Sales and marketing -- Information

What sellers should expect

How to make the best deal work, part 1

For any distributor considering the sale of the business, this two-part article provides a wealth of information and perspective on how to evaluate and manage the many variables to achieve the best outcome. It provides detailed tips based on extensive interviews and experience on types of buyers, key considerations for sellers, expectations vs. reality, confidentiality, curb appeal and closing the deal.

This article is an edited excerpt from the book, The Acquisitive Distributor, published by NAW-DREF. For more information, go to www.nawpubs.org.

by Brent R. Grover


Brent Grover

Some acquirers buy companies all the time. They have experienced people, an established process they use to handle transactions, and a seasoned group of advisors to assist them with the details. The buyer’s acquisition team may be working on numerous deals, in various stages, at the same time. The chances of the buyer’s acquisition staff getting emotionally involved in a transaction are pretty low.

Most prospective sellers are engaged in a once-in-a-lifetime event. They have not been involved in the sale of a large business before and will probably not do so again. The seller does not have an experienced staff, a process to follow or a team of advisors whom he knows well from prior deals. The prospective seller has no other deals in the works, and may not be in touch with any other prospective buyers for his company. The chance of the prospective seller’s getting emotionally involved in the transaction is 100%.

The prospective seller may be a lone wolf. The seller may not be able/willing to confide in key staff due to fear of word leaking out. Even the seller’s financial officer may be left out of early discussions.

Buyer’s vantage point
The prospective seller needs to understand the basics of the acquisition process from the buyer’s viewpoint. To start with, the seller must recognize different types of buyers and their varying objectives.

Different buyer types
Who are the buyers? They can be categorized as follows:

• Investment groups: It’s just another investment in their portfolio.

• Manufacturers and retailers: don’t understand the dynamics of distribution; buying an outlet for their products (manufacturers) or a low-cost supplier (retailers).

• Distributors from other lines of trade: may not recognize the differences from one type of distributor to another.

• Individuals: including cashed-out entrepreneurs and retired executives from big companies; both feel they are business experts who can run anything.

• Rollups and other industry consolidators: could be an investment firm or another distributor; they almost always know a great deal more about finance than about running a customer-focused business.

• Competing distributors: have the distinct advantage of understanding your business and being able to see both the existing value and the potential.

Typical buyer mistakes
Most of these buyer types don’t understand distribution and some don’t even know what to look for.

The distribution business is based more on intangibles than most other businesses. The value of customer relationships and the importance of key salespeople are not well understood. Much of the value of distributors is simply invisible, especially when compared to retail stores, manufacturing equipment, etc. The nature of business-to-business customer relationships is harder to understand and quantify than business-to-consumer or manufacturer-distributor relationships.

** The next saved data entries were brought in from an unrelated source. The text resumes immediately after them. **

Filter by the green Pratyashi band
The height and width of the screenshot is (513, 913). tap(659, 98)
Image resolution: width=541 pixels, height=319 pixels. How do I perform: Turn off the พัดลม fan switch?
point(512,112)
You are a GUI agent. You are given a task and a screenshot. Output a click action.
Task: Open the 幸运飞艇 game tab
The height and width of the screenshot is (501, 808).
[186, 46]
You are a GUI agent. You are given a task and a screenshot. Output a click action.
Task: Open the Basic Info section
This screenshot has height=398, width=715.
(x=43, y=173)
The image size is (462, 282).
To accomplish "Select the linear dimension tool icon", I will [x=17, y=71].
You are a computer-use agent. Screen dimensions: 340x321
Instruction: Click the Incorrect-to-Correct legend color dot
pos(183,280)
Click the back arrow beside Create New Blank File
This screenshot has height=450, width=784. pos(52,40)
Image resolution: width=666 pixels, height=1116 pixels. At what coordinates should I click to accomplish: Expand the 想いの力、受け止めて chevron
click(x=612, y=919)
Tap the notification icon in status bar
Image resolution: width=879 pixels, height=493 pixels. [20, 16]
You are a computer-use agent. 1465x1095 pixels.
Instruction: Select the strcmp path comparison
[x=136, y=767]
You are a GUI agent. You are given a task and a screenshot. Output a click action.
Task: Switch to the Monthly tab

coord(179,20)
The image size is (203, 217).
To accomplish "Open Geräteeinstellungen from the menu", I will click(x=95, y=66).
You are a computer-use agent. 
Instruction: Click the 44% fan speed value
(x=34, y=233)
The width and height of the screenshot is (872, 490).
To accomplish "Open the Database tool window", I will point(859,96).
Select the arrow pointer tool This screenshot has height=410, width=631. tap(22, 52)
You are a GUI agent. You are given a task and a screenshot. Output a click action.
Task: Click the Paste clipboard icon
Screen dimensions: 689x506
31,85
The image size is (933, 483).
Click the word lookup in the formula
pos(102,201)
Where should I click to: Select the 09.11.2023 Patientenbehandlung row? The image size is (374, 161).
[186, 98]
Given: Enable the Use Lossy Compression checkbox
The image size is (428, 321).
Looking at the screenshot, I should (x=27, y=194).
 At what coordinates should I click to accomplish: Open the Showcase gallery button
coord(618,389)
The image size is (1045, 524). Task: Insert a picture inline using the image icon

A distributor is a special kind of vendor. The barriers of entry and exit are low and it is very easy for customers to change suppliers. If the acquirer does not understand the added value of distributors, especially the fragile nature of relationships, the customer who has many alternatives can easily go elsewhere.

The distributor is also wedded to his information systems platform. Large acquirers, especially those with highly developed MIS expertise, expect to integrate their acquisitions onto a powerful, company-wide enterprise system. In some cases they never got around to it, leaving the smaller companies on their own systems due to the cost and disruption of making changes. Some distributors concentrate their acquisition searches on targets already using the same software package as the acquiring company. Other acquirers avoid targets with antiquated systems, or those who have switched to a new system within the most recent year or two.

Staying in the game
There are two types of distributors: the buyers and the bought. If you want to continue to occupy a seat at the giant poker table of distributor owners, don’t sell your business. Working for someone else is not the same as playing with your own chips. Playing your own hand is not the same as having someone watching over your shoulder, or reaching into your cards. And watching someone else play isn’t really that much fun, once you have done it all yourself.

Your people
No one else will treat your people exactly the way you do. They won’t think so and neither will you. Things will be different – better in some ways and not as good in others. Be honest with them – the way you would hope to be treated if the show were on the other foot.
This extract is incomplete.